Opdracht
Filter het materiaal op regels met het woord "link" en neem elk van die regels over.

=== Ruwe gegevens ===

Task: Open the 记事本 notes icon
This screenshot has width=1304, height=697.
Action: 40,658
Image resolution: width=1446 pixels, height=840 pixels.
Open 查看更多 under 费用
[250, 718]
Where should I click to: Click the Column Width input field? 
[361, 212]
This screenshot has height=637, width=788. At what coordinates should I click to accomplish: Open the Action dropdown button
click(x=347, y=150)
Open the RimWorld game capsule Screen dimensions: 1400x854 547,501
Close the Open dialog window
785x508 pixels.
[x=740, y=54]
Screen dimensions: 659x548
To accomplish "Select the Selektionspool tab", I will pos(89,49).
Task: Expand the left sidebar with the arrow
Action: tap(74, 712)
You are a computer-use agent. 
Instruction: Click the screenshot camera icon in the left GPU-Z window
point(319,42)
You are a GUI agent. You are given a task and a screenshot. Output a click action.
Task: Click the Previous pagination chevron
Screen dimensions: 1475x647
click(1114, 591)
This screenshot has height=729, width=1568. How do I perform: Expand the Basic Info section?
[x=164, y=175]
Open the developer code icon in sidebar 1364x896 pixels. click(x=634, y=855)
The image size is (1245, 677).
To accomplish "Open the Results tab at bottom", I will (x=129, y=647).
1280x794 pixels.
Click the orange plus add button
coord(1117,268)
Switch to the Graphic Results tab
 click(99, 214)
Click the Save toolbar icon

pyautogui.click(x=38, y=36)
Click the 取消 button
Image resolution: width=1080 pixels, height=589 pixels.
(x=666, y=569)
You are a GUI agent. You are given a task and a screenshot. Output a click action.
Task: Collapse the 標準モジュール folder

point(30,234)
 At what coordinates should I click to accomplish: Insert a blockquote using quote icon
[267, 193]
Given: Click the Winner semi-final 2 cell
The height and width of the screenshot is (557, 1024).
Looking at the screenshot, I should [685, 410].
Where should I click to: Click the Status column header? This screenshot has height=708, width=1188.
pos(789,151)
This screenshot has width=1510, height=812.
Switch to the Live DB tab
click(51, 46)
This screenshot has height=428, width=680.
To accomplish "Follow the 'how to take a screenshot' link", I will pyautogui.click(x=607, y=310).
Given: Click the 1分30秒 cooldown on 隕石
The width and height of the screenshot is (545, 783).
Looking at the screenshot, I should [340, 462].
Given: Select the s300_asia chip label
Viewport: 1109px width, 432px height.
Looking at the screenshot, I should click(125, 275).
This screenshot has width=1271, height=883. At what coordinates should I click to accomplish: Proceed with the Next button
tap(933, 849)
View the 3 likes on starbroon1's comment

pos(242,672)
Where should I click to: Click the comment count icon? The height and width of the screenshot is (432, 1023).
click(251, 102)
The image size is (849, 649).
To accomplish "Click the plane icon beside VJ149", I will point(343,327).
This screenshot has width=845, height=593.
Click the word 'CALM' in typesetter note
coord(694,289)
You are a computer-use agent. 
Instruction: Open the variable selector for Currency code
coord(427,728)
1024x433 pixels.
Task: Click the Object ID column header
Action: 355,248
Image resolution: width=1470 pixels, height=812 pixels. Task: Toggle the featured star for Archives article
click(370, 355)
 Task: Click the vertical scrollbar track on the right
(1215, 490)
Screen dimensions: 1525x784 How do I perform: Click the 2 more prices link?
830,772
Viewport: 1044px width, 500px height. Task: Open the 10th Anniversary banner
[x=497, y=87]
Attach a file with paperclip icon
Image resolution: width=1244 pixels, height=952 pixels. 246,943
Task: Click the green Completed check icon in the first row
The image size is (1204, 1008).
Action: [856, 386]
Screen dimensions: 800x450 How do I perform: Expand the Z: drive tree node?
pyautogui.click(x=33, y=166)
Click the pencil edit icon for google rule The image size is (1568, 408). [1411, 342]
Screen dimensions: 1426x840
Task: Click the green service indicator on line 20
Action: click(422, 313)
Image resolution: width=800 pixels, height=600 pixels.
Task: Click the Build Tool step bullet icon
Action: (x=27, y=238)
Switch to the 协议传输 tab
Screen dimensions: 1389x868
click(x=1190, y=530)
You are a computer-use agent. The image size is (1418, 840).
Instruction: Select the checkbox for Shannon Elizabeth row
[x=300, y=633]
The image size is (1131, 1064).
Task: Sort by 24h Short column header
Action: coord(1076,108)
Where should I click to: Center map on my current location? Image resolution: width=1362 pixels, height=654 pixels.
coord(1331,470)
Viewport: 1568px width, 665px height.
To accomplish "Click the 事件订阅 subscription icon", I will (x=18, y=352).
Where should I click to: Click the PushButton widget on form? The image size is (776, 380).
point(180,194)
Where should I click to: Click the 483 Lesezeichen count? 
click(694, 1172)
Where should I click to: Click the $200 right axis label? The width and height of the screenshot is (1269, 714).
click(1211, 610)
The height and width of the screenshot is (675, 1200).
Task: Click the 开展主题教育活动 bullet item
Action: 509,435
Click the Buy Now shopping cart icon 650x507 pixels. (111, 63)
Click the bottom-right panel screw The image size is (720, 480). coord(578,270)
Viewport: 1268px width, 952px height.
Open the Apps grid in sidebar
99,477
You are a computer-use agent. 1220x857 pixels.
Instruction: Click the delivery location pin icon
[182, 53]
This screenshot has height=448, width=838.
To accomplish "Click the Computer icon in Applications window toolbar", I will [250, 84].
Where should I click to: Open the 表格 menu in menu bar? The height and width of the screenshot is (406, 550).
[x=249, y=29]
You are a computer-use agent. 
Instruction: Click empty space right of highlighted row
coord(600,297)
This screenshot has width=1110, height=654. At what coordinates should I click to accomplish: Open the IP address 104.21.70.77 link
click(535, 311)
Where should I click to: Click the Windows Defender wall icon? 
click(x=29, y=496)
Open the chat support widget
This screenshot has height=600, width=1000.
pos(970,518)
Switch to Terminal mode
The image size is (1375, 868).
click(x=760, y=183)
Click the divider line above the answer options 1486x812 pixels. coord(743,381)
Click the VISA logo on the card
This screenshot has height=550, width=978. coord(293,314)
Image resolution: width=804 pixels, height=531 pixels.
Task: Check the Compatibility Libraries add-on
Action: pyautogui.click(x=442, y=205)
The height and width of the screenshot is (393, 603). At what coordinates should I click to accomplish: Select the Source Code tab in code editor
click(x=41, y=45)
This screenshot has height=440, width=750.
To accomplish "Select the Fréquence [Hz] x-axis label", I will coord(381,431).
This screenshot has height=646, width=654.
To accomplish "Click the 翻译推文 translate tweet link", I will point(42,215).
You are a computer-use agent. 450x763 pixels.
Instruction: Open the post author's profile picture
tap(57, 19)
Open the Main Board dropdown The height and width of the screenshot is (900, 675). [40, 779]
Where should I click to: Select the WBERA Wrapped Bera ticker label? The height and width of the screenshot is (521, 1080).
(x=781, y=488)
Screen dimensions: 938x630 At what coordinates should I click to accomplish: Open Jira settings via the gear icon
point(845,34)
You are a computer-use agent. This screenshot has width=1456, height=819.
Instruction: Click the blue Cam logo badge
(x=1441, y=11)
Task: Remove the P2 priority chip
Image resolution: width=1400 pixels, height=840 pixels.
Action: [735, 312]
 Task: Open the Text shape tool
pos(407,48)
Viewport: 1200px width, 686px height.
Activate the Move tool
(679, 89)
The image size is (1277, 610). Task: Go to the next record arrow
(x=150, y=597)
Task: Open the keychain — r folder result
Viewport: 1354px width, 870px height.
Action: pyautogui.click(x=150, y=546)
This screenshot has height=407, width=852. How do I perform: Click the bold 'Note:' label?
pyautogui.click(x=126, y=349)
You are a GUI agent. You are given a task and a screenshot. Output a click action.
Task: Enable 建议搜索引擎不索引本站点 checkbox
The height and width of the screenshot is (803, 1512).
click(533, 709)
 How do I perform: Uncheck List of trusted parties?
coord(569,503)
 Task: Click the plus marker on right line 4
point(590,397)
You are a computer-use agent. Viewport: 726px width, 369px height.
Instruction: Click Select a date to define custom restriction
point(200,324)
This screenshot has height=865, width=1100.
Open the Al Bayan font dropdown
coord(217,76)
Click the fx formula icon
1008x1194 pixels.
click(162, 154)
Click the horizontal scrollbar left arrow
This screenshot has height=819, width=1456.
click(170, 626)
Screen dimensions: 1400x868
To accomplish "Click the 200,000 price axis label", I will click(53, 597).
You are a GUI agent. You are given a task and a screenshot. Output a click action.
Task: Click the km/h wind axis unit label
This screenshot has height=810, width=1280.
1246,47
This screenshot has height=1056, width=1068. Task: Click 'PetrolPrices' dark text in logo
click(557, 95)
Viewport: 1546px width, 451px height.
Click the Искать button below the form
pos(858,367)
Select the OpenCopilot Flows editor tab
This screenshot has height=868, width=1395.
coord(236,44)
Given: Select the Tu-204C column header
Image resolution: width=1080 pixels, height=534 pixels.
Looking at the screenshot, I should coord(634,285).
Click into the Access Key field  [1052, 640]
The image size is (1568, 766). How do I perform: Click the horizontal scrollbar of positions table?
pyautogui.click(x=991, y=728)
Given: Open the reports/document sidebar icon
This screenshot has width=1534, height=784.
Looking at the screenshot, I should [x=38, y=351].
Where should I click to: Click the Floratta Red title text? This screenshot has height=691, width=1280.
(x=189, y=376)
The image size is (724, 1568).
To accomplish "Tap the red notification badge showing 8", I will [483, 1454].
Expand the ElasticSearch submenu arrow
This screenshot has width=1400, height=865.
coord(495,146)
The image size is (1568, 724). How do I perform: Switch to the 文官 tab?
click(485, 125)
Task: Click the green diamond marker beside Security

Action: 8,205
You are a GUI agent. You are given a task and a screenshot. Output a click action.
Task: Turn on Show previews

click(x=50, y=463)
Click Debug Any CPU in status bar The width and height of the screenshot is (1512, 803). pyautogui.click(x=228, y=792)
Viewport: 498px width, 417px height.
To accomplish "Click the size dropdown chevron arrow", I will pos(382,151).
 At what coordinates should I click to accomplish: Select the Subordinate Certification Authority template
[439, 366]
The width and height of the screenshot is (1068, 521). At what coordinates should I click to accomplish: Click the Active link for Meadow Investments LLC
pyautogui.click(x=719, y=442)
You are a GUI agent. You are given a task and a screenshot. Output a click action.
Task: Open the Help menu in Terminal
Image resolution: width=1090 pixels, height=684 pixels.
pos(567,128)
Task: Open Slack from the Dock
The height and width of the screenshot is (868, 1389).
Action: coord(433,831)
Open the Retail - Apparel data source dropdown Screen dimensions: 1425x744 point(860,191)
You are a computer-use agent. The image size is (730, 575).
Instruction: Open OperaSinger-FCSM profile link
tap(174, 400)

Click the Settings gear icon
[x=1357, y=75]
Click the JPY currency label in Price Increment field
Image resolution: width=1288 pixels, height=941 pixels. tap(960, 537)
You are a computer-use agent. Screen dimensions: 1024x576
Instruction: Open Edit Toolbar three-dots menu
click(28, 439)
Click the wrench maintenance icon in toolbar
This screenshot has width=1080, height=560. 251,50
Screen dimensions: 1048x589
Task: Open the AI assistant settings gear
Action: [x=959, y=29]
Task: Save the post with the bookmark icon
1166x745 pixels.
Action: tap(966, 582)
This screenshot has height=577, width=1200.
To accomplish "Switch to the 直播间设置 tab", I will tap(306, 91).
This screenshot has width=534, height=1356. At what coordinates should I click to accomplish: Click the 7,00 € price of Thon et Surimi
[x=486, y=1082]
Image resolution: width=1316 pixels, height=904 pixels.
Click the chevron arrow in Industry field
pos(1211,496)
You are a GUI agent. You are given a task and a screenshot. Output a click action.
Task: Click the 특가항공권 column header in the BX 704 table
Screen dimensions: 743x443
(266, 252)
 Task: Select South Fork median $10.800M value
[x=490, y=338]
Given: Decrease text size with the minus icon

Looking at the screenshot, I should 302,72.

===

De oplossing
To accomplish "Follow the 'how to take a screenshot' link", I will pyautogui.click(x=607, y=310).
Screen dimensions: 1525x784 How do I perform: Click the 2 more prices link?
This screenshot has width=1110, height=654. At what coordinates should I click to accomplish: Open the IP address 104.21.70.77 link
To accomplish "Click the 翻译推文 translate tweet link", I will point(42,215).
The width and height of the screenshot is (1068, 521). At what coordinates should I click to accomplish: Click the Active link for Meadow Investments LLC
Instruction: Open OperaSinger-FCSM profile link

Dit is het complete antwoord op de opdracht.